The reports from these second and third generations were so astonishing that many considered the
“historic” standard of CHOP to be unethical. An editorial in the Annals of Internal Medicine in 1985 concluded that “the results of second- and third-generation chemotherapy regimens are so never consistently good from so many independent sources, that they continue to engender even more ferment in the treatment of large cell lymphoma.”4 Table 1 Phase II data—diffuse large cell lymphoma. Against this general background, in the late Inhibitors,research,lifescience,medical 1980s, the Southwest Oncology Group and the Eastern Oncology Group in the US initiated a prospective randomized phase III trial comparing the standard CHOP regimen with three intensive chemotherapy regimens for advanced lymphomas.

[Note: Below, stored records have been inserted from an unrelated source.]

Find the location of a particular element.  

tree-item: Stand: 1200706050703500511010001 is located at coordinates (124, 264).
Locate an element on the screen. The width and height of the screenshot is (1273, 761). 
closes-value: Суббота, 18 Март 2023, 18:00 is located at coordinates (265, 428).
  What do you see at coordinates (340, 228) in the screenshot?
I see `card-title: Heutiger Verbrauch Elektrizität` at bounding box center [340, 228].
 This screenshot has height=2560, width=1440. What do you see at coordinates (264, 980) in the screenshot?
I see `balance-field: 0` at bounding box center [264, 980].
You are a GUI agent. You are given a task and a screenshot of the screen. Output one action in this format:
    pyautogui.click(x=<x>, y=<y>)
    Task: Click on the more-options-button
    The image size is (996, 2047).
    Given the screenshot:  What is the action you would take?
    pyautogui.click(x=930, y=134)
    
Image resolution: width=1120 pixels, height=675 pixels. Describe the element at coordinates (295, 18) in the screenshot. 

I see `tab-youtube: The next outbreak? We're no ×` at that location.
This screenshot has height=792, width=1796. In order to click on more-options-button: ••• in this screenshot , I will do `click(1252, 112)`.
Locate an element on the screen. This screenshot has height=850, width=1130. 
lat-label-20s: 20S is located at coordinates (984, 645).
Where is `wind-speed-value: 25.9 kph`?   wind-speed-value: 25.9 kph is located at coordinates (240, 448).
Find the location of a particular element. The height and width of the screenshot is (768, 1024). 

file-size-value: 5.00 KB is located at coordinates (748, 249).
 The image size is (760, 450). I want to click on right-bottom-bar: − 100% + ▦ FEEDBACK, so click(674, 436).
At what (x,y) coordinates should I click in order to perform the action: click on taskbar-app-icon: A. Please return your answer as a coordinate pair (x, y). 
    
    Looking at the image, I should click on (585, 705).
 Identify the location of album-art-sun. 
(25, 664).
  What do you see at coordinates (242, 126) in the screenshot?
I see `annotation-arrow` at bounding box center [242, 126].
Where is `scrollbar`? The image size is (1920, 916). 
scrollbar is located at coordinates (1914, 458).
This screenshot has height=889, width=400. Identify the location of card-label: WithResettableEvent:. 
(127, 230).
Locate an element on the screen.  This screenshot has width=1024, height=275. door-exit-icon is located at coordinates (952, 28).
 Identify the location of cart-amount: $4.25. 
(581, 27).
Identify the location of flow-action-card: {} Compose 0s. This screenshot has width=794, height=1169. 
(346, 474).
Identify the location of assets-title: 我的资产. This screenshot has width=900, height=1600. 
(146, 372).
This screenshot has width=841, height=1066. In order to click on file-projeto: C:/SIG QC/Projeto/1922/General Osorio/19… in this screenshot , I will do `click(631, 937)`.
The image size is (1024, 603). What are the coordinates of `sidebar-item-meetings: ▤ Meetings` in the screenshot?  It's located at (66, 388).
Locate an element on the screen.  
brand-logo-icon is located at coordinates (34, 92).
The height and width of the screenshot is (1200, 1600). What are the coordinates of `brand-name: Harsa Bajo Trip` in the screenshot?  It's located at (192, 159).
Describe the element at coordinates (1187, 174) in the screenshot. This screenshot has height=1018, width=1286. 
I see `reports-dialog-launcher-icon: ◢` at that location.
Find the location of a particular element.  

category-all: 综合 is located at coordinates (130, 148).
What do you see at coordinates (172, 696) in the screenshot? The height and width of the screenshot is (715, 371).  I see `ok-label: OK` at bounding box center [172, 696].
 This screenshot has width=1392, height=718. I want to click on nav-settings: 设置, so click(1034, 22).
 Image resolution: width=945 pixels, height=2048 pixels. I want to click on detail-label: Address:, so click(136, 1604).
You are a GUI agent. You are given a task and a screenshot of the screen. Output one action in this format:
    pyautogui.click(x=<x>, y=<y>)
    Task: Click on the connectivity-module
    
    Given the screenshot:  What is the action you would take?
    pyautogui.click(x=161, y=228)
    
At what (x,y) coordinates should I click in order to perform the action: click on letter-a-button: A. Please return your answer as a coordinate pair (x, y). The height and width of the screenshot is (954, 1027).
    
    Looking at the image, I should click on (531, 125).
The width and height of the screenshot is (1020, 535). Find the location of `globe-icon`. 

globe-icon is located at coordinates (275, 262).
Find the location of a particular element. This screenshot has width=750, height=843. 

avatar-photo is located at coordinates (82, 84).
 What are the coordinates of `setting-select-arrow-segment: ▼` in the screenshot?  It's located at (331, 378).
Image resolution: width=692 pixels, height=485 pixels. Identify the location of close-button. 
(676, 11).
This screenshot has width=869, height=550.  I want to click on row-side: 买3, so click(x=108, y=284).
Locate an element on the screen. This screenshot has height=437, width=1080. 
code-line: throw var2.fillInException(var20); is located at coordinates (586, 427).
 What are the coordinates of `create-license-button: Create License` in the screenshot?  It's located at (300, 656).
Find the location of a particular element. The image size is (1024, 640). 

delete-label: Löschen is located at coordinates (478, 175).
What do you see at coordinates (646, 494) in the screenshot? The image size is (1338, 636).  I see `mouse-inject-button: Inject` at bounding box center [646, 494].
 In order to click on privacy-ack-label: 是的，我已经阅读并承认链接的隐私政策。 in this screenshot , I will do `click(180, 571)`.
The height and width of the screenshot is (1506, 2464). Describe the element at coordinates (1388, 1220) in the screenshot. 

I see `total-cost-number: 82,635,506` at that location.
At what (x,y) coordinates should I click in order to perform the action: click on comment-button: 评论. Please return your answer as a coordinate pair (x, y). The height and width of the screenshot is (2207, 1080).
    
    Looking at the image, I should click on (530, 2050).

The results published in the New England Journal of Medicine in 1993 astounded the hematology community with similar overall survival for all regimens and with no subgroup of patients in which Inhibitors,research,lifescience,medical survival was improved by a third-generation regimen (Figure 1).5 Furthermore, the CHOP regimen was less toxic, thus concluding that
CHOP remained the best available treatment for patients with advanced-stage intermediate- or high-grade lymphomas. These remarkable Inhibitors,research,lifescience,medical results highlighted the difficulty of interpreting limited phase II data due to inherent selection biases. To this day CHOP remains the standard of care for selleck catalog aggressive lymphomas and is the yard-stick against which Inhibitors,research,lifescience,medical all new advances are compared. The only proven advance in the management of lymphoma has been the addition of rituximab which was established through a carefully controlled phase
III study where CHOP alone was the comparator arm.6 Figure 1 Overall survival of CHOP regimen Inhibitors,research,lifescience,medical prospectively compared with three third-generation regimens. Relapsed Aggressive Lymphoma Another example relates to the management of relapsed aggressive lymphomas. Early data in the 1980s suggested that the results from autologous transplantation were far superior to the use of traditional conventional chemotherapy, which in fact yielded almost no cures for the disease. Nevertheless, given the lessons learned from the phase III study of CHOP, some Cilengitide skepticism existed in the hematologic community, and the need for a prospective phase III study was clearly apparent. The PARMA study (Figure 2) was designed specifically for this purpose in 1987. Recruitment was difficult due to a reluctance by many practitioners to offer standard chemotherapy to even those with the better prognosis among the relapsed groups. Preliminary data, presented at international meetings in 1992 and 1993 (Figure 3), were widely interpreted as demonstrating that high-dose therapy with autologous transplantation did not provide a significant improvement.